米アップル社が、人工中絶や同性婚の反対を訴える内容のアプリを「iTunes」や「iPhone」のストアから削除したとして、同アプリを制作したキリスト教指導者らが同社に抗議していることが分かった。CNNが伝えた。
同アプリは「マンハッタン宣言(Manhattan Declaration)」と呼ばれ、ユーザーに対して「同性婚を支持しますか?」「人工中絶における選択の権利を支持しますか?」などといった質問を出し、「正解」の数によってスコアを計算するというもの。47万8000人以上のユーザー登録数があったという。

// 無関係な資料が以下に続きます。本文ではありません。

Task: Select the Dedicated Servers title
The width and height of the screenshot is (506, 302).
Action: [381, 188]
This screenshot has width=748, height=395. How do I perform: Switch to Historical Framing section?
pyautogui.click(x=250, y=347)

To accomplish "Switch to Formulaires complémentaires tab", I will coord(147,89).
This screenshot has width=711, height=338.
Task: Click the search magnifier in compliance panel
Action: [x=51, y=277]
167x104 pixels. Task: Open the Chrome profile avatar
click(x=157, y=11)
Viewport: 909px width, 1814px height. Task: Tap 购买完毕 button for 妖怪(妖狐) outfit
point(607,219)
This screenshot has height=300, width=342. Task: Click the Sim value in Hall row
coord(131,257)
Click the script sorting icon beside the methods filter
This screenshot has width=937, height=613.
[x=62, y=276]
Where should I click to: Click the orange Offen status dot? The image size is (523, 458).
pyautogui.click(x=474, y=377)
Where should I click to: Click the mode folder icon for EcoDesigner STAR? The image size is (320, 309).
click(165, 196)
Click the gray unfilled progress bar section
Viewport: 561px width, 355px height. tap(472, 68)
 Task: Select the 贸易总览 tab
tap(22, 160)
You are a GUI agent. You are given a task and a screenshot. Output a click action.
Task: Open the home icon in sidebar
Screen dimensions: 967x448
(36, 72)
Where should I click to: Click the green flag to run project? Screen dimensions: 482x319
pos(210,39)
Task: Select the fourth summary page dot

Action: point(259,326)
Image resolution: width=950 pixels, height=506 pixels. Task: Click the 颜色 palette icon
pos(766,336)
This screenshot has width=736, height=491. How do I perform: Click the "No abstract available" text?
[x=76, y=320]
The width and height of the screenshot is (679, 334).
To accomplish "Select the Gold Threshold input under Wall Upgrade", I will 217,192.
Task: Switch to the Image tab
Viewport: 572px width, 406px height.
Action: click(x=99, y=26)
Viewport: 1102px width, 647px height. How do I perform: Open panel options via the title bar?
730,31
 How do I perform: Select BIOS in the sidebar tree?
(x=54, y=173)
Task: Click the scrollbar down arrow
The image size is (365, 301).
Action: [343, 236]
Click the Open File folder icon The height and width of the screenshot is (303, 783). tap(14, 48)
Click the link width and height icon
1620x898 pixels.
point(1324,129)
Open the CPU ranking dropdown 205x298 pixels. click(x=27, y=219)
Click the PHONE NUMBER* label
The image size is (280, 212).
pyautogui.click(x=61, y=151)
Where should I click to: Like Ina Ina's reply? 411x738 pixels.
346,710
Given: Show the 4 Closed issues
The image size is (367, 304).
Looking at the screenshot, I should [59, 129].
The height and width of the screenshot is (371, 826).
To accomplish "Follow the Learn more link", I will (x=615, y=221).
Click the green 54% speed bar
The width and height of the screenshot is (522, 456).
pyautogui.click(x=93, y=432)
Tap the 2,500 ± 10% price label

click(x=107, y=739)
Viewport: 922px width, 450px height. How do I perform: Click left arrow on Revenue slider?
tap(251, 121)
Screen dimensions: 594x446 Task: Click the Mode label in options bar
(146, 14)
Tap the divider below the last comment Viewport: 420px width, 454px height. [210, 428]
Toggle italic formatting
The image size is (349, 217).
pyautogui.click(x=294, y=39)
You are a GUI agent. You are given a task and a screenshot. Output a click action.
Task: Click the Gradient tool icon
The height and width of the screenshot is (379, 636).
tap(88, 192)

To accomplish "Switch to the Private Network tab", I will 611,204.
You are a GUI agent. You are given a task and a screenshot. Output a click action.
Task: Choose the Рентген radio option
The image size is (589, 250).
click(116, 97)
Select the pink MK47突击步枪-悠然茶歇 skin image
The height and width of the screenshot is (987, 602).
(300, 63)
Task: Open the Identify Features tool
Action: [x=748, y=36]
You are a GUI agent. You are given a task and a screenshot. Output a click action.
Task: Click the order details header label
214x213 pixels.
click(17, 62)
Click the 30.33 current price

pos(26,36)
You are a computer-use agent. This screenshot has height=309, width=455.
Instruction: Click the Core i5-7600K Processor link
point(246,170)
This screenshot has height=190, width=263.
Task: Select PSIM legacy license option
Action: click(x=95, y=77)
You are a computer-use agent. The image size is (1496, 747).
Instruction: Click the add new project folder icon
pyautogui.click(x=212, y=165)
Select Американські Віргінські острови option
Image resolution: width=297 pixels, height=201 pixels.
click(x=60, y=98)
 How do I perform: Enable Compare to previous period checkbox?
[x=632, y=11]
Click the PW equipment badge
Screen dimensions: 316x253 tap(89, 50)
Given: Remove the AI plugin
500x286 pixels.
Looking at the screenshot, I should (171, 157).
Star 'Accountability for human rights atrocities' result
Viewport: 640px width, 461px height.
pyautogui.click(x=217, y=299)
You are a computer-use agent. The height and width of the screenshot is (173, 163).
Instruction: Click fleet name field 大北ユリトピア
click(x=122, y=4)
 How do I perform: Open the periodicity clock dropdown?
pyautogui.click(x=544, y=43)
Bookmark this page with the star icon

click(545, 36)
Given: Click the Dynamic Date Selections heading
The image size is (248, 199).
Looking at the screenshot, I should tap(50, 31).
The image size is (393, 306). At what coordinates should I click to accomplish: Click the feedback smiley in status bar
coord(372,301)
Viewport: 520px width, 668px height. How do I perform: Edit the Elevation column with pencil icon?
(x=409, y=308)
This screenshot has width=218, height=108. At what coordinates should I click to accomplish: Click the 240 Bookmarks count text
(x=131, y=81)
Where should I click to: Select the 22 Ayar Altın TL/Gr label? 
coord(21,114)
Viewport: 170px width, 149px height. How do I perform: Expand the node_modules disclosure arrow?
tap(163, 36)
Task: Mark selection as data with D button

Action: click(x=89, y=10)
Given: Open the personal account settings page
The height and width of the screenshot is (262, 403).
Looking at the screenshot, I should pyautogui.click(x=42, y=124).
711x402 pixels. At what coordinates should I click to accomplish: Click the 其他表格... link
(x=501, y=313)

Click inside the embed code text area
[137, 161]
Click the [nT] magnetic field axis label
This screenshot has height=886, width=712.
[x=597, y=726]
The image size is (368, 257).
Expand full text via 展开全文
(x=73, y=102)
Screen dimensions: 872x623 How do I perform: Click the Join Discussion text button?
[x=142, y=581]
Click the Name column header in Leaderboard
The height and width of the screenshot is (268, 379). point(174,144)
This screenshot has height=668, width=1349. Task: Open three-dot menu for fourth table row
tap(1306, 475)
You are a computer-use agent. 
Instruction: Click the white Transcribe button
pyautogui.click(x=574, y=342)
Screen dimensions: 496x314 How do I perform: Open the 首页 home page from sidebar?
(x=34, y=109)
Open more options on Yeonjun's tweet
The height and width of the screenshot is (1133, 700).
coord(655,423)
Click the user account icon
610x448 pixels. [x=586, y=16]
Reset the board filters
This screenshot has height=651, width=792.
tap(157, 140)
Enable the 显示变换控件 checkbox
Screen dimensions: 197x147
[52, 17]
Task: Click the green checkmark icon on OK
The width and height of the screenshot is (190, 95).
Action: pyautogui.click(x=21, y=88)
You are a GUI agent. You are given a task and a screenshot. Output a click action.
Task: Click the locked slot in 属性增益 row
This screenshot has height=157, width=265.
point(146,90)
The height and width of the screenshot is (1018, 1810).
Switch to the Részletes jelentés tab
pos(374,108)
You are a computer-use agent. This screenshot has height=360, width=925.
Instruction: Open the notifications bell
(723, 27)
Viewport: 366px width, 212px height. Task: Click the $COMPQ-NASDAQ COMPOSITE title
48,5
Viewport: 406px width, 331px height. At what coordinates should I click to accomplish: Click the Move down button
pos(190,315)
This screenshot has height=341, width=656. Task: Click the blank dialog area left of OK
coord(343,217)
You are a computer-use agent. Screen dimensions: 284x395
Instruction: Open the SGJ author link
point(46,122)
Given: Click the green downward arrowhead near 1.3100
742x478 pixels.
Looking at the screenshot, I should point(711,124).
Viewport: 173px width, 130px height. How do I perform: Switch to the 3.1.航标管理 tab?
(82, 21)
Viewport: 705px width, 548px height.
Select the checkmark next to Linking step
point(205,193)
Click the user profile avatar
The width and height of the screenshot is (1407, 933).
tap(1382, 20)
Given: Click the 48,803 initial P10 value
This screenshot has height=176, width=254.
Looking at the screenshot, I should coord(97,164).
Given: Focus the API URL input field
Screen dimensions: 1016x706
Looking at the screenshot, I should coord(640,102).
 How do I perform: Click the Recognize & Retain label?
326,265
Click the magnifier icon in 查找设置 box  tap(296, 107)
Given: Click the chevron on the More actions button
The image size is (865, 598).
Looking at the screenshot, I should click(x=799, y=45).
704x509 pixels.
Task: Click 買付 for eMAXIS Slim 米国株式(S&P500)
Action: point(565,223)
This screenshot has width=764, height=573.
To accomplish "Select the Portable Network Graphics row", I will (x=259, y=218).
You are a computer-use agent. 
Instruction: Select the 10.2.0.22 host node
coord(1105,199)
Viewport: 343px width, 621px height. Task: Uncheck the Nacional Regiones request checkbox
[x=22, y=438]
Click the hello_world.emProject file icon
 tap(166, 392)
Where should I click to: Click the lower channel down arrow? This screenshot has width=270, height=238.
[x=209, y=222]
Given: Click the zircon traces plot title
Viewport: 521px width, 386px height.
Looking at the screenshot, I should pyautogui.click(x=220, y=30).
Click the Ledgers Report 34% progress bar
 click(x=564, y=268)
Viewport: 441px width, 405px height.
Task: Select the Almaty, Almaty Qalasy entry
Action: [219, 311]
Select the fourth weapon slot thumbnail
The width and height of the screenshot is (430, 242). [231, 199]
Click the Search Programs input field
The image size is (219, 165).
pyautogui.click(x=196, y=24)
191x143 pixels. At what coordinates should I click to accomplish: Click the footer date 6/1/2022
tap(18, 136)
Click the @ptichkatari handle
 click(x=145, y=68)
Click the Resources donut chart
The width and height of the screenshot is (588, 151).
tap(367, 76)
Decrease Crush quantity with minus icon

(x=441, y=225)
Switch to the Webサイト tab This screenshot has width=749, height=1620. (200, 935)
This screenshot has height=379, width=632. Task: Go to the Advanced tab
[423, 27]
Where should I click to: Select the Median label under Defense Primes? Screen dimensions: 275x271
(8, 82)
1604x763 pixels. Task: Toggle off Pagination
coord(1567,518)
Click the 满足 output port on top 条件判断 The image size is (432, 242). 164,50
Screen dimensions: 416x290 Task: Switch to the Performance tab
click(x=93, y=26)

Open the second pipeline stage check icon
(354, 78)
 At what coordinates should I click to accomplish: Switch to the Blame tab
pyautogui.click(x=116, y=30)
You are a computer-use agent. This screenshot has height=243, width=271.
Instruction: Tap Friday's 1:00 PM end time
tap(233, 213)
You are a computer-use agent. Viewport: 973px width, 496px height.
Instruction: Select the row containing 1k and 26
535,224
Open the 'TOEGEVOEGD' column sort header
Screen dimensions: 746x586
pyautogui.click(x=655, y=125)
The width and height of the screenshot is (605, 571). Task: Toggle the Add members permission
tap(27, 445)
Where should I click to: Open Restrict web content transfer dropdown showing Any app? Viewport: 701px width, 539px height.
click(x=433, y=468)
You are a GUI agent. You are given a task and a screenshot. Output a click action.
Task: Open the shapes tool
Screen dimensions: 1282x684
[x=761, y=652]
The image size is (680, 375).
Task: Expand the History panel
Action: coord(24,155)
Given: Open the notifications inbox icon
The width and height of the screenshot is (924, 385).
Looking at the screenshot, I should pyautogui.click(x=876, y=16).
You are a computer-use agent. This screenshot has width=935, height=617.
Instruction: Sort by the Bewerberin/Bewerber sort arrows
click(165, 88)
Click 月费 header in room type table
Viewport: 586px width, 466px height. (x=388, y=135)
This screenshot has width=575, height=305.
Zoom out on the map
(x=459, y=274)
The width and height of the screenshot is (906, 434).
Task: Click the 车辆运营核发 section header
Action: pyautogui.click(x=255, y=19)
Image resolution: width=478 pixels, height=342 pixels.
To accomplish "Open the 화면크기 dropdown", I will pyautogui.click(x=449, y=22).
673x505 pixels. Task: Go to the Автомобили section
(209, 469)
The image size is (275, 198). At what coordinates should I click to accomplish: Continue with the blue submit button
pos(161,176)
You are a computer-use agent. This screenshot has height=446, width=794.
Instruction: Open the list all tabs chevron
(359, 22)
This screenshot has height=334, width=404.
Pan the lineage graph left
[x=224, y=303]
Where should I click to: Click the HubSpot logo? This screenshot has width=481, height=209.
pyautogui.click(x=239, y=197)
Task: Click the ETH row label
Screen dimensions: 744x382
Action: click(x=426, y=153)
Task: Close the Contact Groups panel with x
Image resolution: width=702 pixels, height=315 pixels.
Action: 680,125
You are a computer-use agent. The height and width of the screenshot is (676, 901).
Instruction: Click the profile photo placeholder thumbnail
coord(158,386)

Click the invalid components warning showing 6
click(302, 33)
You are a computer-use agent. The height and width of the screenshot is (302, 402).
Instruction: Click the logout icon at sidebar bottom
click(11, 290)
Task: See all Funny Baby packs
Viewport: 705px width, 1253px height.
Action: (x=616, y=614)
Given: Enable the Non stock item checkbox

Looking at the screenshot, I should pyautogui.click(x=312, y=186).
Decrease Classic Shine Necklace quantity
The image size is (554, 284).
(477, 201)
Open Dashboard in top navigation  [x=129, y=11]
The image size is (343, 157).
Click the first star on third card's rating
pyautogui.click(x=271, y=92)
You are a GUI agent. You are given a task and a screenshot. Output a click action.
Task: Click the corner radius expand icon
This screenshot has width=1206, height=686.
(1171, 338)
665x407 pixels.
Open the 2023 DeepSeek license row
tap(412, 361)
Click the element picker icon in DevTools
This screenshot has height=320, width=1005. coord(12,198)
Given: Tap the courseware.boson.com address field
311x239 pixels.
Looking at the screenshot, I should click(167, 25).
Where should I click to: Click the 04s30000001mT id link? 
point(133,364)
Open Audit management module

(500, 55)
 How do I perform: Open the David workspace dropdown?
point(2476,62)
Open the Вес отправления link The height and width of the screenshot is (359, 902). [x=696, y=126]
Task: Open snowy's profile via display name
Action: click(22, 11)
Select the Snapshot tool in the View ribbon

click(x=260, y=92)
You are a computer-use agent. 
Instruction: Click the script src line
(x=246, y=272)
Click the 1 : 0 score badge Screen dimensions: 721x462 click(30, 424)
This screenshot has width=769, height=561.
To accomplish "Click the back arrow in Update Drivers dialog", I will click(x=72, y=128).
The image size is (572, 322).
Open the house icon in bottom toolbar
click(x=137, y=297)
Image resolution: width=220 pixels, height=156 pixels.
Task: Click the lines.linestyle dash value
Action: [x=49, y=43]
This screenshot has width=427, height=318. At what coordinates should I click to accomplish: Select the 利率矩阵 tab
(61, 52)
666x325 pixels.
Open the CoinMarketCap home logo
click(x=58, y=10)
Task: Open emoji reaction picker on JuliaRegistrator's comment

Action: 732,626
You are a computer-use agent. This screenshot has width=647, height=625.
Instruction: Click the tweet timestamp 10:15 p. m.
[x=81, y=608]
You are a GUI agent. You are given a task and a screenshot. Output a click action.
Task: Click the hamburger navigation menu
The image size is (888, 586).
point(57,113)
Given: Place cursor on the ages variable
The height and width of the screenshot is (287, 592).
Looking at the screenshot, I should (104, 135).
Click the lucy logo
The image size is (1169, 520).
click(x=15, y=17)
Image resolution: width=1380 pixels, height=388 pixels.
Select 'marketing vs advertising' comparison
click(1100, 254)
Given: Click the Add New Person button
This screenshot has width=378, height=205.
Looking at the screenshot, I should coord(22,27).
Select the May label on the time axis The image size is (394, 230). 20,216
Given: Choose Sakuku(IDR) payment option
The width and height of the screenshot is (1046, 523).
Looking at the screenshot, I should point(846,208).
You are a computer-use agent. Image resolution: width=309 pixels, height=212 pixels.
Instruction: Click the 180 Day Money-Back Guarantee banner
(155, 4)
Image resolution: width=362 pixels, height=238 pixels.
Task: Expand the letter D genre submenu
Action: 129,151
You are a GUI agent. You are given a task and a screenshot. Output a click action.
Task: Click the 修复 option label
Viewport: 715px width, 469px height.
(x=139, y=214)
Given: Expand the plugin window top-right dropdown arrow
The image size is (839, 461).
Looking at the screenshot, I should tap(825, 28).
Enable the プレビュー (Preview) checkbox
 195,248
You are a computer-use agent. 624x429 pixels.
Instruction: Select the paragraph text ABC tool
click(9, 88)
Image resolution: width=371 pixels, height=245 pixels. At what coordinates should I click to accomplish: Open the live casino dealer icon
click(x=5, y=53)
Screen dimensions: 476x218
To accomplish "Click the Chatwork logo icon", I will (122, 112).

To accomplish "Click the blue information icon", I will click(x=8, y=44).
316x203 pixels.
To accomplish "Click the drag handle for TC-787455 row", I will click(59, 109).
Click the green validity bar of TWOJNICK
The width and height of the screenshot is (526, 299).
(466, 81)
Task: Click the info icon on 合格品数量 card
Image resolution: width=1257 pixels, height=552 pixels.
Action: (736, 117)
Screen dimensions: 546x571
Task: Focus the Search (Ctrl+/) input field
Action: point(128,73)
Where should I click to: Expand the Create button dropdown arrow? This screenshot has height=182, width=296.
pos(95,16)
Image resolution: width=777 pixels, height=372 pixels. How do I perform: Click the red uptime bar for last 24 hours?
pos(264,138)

名称の由来は、昨年11月に福音派教会、正教会、カトリック教会の指導者らが出した共同声明である「マンハッタン宣言−キリスト者の良心の呼びかけ」。同宣言は人工中絶を「生命の尊重や個人の尊厳に対する感覚の欠如が原因」、同性婚を「結婚文化の弱体化と腐敗を知る指標」などと批判しており、同アプリの質問と正解はこの内容に沿っている。
CNNによると、アップル社の広報担当者は同アプリを削除した理由について、「多くの人々に不快感を与え、当社の開発者ガイドラインに反する」ためと述べたが、具体的に誰が、アプリのどの部分に不満を持っているのかは明らかにしていないという。
これに対し、同アプリ制作者側は、アプリは10月にアップル社の承認を受けて登録され、「不快感を与えないコンテンツ」として「4プラス」の評定を受けていたと主張。同社のCEO(最高経営責任者)宛てにアプリの復活を求める文書を送付するなど抗議活動を展開している。